⟨

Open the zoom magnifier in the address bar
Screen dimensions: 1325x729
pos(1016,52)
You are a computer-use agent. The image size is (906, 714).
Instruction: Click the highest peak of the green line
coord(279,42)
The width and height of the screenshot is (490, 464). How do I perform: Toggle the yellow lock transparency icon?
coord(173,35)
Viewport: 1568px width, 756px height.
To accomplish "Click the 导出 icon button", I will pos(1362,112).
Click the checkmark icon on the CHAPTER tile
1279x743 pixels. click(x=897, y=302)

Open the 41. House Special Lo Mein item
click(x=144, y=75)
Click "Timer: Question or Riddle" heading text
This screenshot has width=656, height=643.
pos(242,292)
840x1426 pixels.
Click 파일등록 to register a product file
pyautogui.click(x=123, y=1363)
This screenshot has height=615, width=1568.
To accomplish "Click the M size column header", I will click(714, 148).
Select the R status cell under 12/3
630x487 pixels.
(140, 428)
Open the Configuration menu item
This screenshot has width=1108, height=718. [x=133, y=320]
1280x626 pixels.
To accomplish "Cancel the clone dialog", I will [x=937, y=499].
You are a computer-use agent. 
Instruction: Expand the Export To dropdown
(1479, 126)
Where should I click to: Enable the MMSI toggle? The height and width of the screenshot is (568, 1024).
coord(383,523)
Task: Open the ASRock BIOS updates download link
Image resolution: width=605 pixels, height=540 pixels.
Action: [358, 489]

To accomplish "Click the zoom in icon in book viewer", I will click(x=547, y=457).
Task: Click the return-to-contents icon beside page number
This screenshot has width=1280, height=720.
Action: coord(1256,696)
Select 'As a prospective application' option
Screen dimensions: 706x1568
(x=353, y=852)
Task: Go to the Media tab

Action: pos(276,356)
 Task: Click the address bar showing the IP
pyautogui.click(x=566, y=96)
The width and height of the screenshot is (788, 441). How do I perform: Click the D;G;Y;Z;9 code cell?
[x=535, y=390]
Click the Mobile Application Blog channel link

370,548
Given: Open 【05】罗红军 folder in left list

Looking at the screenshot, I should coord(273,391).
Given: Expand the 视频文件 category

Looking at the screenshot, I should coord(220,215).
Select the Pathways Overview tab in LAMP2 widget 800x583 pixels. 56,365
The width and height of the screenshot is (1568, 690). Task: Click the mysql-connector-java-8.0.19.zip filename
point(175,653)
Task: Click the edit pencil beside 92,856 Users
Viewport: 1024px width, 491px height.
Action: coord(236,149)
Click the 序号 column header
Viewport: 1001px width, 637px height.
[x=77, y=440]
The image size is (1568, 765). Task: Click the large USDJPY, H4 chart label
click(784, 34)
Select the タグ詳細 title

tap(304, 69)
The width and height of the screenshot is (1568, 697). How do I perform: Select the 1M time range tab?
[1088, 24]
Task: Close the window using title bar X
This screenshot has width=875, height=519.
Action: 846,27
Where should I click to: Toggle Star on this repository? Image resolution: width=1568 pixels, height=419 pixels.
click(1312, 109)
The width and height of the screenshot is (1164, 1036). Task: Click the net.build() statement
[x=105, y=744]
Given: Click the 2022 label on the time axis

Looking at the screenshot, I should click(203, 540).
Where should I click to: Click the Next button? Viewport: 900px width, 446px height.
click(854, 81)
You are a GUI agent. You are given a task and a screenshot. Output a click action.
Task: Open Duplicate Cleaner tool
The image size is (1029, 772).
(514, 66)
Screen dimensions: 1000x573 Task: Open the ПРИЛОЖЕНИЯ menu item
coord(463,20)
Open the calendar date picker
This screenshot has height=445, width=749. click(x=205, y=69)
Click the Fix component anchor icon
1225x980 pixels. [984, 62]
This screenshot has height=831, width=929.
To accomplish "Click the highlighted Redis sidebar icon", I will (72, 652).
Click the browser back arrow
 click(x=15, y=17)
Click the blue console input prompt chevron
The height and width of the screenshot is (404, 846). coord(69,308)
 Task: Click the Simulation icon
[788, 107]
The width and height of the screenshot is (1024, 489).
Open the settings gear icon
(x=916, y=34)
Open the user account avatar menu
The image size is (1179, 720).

⟩

Assignment:
What you give back should be exactly the lines of the data above from the line with "Where should I click to: Enable" through the line with "Task: Close the window using title bar X", both of those included, and nothing more.

Task answer:
Where should I click to: Enable the MMSI toggle? The height and width of the screenshot is (568, 1024).
coord(383,523)
Task: Open the ASRock BIOS updates download link
Image resolution: width=605 pixels, height=540 pixels.
Action: [358, 489]

To accomplish "Click the zoom in icon in book viewer", I will click(x=547, y=457).
Task: Click the return-to-contents icon beside page number
This screenshot has width=1280, height=720.
Action: coord(1256,696)
Select 'As a prospective application' option
Screen dimensions: 706x1568
(x=353, y=852)
Task: Go to the Media tab

Action: pos(276,356)
 Task: Click the address bar showing the IP
pyautogui.click(x=566, y=96)
The width and height of the screenshot is (788, 441). How do I perform: Click the D;G;Y;Z;9 code cell?
[x=535, y=390]
Click the Mobile Application Blog channel link

370,548
Given: Open 【05】罗红军 folder in left list

Looking at the screenshot, I should coord(273,391).
Given: Expand the 视频文件 category

Looking at the screenshot, I should coord(220,215).
Select the Pathways Overview tab in LAMP2 widget 800x583 pixels. 56,365
The width and height of the screenshot is (1568, 690). Task: Click the mysql-connector-java-8.0.19.zip filename
point(175,653)
Task: Click the edit pencil beside 92,856 Users
Viewport: 1024px width, 491px height.
Action: coord(236,149)
Click the 序号 column header
Viewport: 1001px width, 637px height.
[x=77, y=440]
The image size is (1568, 765). Task: Click the large USDJPY, H4 chart label
click(784, 34)
Select the タグ詳細 title

tap(304, 69)
The width and height of the screenshot is (1568, 697). How do I perform: Select the 1M time range tab?
[1088, 24]
Task: Close the window using title bar X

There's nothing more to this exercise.